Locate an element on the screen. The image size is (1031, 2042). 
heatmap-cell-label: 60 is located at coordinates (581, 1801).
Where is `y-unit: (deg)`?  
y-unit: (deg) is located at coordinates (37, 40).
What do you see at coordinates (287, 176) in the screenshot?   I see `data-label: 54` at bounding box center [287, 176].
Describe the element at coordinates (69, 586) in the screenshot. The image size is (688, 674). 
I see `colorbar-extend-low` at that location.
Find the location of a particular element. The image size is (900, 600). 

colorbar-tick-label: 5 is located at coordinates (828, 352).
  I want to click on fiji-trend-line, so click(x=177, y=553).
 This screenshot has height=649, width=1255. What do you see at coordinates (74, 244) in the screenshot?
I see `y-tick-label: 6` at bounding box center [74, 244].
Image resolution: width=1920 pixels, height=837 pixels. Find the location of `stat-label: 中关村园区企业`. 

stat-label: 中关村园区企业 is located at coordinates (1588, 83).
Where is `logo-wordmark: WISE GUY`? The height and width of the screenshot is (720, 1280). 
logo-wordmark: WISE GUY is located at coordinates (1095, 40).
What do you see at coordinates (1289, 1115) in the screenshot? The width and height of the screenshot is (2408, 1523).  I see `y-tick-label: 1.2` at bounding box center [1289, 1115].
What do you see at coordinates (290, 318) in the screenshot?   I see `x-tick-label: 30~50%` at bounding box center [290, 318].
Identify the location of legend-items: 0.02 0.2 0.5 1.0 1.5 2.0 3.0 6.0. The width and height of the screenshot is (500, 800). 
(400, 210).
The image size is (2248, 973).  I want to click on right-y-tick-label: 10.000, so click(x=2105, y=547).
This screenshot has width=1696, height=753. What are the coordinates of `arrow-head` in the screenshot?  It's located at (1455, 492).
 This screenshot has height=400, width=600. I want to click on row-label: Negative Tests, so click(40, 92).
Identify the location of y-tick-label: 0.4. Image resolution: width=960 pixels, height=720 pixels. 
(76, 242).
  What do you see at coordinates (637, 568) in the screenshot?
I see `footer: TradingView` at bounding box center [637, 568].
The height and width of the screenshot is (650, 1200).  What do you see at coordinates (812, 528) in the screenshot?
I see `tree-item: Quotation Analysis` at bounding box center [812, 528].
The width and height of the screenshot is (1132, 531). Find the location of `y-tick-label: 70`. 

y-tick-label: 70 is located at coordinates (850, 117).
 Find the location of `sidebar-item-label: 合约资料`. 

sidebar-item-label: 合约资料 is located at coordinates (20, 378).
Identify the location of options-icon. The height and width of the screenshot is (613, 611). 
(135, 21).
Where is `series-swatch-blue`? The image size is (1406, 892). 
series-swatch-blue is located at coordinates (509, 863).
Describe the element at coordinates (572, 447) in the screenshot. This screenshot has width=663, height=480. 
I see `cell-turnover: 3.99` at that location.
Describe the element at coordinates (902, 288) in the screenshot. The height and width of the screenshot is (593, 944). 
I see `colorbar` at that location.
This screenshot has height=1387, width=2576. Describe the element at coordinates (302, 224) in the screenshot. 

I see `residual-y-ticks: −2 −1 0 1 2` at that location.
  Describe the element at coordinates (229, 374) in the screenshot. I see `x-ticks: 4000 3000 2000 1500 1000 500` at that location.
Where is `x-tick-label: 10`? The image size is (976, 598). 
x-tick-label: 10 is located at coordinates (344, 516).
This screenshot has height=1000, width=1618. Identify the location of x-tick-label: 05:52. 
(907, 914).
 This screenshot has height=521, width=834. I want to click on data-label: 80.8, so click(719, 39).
_ _ _ _ _ _ _
* [TASK PROMPT]:
Output everything from the start of the records above down to the line containing "colorbar-tick-label: 5 is" as a JSON list of strings, one string per line and blank lines left out.

* [ANSWER TO THIS TASK]:
[
  "Locate an element on the screen. The image size is (1031, 2042). ",
  "heatmap-cell-label: 60 is located at coordinates (581, 1801).",
  "Where is `y-unit: (deg)`?  ",
  "y-unit: (deg) is located at coordinates (37, 40).",
  "What do you see at coordinates (287, 176) in the screenshot?   I see `data-label: 54` at bounding box center [287, 176].",
  "Describe the element at coordinates (69, 586) in the screenshot. The image size is (688, 674). ",
  "I see `colorbar-extend-low` at that location.",
  "Find the location of a particular element. The image size is (900, 600). ",
  "colorbar-tick-label: 5 is located at coordinates (828, 352)."
]